Reputation:
I have some confusion on little endian/big endian. Seems I am missing
smth simple. Some feedback appreciated.
For example, say we have two functions which retrieve least and most significant bytes of
32bit value:
#define LSB(x) ((x) & 0x000000FF)
#define MSB(x) ((x) & 0xFF000000)
My question is: do above two functions return correct result both on big endian and little endian machines?
Now I will explain why I have the confusion. Imagine we are on a little endian machine. On a little endian machine integer 9 is stored in memory like this (in hex): 09 00 00 00 (least significant byte first) Now at some point, you might think, if we use above LSB function, then we would end up with such expression: 09 00 00 00 & 00 00 00 FF which is 0 - but of course that's not how above LSB function will work eventually. So it seems I am missing smth. Any help appreciated.
Also if I say int y = 0x000000FF
- this is 255 regardless of the endiannes of the machine right?
Upvotes: 7
Views: 1886
Reputation: 47563
Regardless of endianness, x & 0xFF
will give you the least significant byte.
First of all, you should understand the difference between endianness and significance. Endianness means in what order the bytes are written to memory; it's completely irrelevant to any computation in the CPU. Significance says which bits have a higher value; it's completely irrelevant to any system of storage.
Once you load a value from memory into CPU, it's endianness doesn't matter, since to the CPU (more accurately, ALU) all that matters is the significance of the bits.
So, as far as C is concerned, 0x000000FF
has 1s in its least significant byte and and
ing it with a variable would give its least significant byte.
In fact, in the whole C standard, you can't find the word "endian". C defines an "abstract machine" where only the significance of the bits matter. It's the responsibility of the compiler to compile the program in such a way that it behaves the same as the abstract machine, regardless of endianness. So unless you are expecting a certain layout of memory (for example through a union
or a cast of pointers), you don't need to think about endianness at all.
Another example that might interest you is shifting. The same thing applies to shifting. In fact, like I said before, endianness doesn't matter to the ALU, so <<
always translates to shift towards more significant bits by not even the compiler, but the CPU itself, regardless of endianness.
Let me put these in a graph with two orthogonal directions so maybe you understand it better.
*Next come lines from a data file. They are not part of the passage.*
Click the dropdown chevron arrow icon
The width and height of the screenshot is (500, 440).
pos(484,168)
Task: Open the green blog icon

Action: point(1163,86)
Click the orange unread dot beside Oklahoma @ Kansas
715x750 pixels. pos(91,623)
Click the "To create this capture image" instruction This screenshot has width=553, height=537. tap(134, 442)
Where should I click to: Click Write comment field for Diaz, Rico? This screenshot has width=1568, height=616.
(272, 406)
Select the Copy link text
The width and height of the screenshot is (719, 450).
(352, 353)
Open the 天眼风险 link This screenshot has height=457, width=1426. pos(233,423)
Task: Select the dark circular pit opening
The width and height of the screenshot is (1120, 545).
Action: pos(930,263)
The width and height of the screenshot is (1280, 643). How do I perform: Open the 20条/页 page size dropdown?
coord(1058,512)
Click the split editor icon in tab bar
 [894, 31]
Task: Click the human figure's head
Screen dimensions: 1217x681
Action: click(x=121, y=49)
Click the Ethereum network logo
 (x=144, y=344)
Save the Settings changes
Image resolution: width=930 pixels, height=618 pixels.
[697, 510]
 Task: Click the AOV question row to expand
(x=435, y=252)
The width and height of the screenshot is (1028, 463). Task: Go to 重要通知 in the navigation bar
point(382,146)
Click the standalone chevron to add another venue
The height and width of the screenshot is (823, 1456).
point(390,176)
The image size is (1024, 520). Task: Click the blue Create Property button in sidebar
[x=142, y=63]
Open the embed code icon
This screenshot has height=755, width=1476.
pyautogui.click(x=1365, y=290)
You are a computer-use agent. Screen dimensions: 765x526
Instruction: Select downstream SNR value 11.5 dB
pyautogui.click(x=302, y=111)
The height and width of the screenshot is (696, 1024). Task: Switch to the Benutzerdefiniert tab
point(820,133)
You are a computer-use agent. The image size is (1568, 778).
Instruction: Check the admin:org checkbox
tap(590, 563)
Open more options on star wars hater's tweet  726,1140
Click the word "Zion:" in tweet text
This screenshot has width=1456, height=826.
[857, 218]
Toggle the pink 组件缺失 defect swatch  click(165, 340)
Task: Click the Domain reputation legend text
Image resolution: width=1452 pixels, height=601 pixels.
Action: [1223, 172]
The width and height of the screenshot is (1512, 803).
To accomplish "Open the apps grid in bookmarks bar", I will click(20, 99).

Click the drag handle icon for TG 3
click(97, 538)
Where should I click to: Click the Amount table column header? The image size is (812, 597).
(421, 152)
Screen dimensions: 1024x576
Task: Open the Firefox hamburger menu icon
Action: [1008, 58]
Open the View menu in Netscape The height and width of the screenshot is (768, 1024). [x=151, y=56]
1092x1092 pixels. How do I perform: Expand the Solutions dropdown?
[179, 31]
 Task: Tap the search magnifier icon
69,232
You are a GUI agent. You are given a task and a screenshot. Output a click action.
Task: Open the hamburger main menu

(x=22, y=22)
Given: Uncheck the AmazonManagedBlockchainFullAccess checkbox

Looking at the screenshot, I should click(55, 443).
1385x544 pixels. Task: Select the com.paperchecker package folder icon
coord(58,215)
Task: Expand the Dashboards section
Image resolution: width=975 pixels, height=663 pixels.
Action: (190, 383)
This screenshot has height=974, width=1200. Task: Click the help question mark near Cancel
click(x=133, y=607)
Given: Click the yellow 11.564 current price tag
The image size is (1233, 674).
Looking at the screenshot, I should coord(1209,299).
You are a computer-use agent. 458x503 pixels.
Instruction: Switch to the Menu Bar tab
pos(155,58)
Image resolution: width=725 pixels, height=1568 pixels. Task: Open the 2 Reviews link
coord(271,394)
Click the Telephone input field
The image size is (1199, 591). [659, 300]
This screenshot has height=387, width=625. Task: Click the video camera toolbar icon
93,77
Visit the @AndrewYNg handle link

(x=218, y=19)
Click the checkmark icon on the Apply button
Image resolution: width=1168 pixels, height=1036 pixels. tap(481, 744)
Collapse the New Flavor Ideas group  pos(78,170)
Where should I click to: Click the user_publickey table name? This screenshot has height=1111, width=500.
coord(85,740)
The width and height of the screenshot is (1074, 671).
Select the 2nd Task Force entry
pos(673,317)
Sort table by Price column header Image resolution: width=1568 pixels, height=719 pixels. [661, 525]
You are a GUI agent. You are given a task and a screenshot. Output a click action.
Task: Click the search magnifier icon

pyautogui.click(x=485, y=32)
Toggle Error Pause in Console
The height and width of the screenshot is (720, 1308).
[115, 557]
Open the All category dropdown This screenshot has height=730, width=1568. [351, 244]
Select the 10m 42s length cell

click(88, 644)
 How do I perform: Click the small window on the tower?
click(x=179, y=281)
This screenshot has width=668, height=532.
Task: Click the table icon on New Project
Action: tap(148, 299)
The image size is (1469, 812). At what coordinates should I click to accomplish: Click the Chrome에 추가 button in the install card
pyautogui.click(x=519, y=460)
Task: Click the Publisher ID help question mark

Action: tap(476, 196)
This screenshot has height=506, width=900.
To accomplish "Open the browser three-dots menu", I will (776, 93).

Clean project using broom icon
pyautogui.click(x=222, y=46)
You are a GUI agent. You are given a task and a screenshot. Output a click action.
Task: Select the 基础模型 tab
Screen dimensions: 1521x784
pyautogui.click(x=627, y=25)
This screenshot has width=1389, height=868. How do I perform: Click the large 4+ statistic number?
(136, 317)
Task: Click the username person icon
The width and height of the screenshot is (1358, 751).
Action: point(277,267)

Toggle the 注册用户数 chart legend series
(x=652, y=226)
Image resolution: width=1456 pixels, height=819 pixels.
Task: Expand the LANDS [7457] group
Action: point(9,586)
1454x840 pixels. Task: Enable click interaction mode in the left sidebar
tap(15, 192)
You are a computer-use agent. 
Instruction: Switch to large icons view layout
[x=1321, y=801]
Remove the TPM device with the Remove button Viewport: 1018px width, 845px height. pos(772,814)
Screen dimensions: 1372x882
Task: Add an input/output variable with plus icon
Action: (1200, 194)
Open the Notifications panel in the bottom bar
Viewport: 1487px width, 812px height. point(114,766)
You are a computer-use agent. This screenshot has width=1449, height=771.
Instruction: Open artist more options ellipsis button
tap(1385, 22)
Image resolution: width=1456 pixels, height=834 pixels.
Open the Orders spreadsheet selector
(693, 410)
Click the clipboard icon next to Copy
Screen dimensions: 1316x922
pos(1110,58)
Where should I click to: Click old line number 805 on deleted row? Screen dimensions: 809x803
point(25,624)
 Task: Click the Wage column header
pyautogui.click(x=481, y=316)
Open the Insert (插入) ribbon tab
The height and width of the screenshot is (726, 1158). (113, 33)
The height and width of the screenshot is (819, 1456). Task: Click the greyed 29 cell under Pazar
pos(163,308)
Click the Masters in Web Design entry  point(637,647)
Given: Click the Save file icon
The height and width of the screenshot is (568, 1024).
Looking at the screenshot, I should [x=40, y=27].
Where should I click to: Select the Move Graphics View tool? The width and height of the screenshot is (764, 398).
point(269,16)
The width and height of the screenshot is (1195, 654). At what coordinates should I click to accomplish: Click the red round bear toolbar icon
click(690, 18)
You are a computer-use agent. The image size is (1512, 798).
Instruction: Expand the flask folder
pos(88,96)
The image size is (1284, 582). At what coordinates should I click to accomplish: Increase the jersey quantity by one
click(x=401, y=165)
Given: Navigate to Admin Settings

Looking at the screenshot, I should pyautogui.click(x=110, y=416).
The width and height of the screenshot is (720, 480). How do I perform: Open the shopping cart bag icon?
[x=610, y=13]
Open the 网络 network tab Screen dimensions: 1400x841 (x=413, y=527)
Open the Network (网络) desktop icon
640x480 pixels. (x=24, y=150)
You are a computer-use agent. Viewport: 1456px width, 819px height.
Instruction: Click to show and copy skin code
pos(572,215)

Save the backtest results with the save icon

This is how a load operation looks like from the CPU's point of view.
On a little-endian machine you have:
MEMORY CPU Register
LSB BYTE2 BYTE3 MSB ----> MSB
\ \ \-----------> BYTE3
\ \----------------> BYTE2
\--------------------> LSB
On a big endian machine you have:
MEMORY CPU Register
/--------------------> MSB
/ /----------------> BYTE3
/ / /-----------> BYTE2
MSB BYTE3 BYTE2 LSB ----> LSB
As you can see, in both cases, you have:
CPU Register
MSB
BYTE3
BYTE2
LSB
which means in both cases, the CPU ended up loading the exact same value.
Upvotes: 11
Reputation: 11
Endian is about how memory is used. You primarily have to worry about it when serializing or deserializing bytes to memory, storage or a stream of some kind.
I believe your macros will sometimes work and sometimes not work as expected depending on how you use them. If x is an int (assuming you are using 32 bit ints) then you should be fine since the compiler knows what an int is and how it is represented when x is not a 32bit number you could run into problems.
Upvotes: 0
Reputation: 145899
My question is: do above two functions return correct result both on big endian and little endian machines?
Yes, they do. The problem comes when you want to form a scalar from a multi-byte array which is not what you are doing.
Upvotes: 1
Reputation: 490338
Yes, these work correctly regardless of endianess.
Both the number you use as the mask and the number you give these as input have the same endianess, so they give the same result either way.
Endianess becomes an issue primarily when you have (for example) an integer you've received over a network connection as an array of char
s. In such a case, you have to put those char
s back together in the right order to get the original value.
Upvotes: 1
Reputation: 500673
As long as you treat the integer value as a single entity and not as a sequence of raw bytes (in memory, on the wire etc), the issue of endianness will not feature in your code.
Thus, 0x000000FF
is always 255 and your LSB
and MSB
macros are correct.
Upvotes: 0
Reputation: 3269
0x000000FF
is always 255, regardless of endianness. It is stored as FF 00 00 00
on little endian machines, so LSB(9)
will continue to work.
Upvotes: 3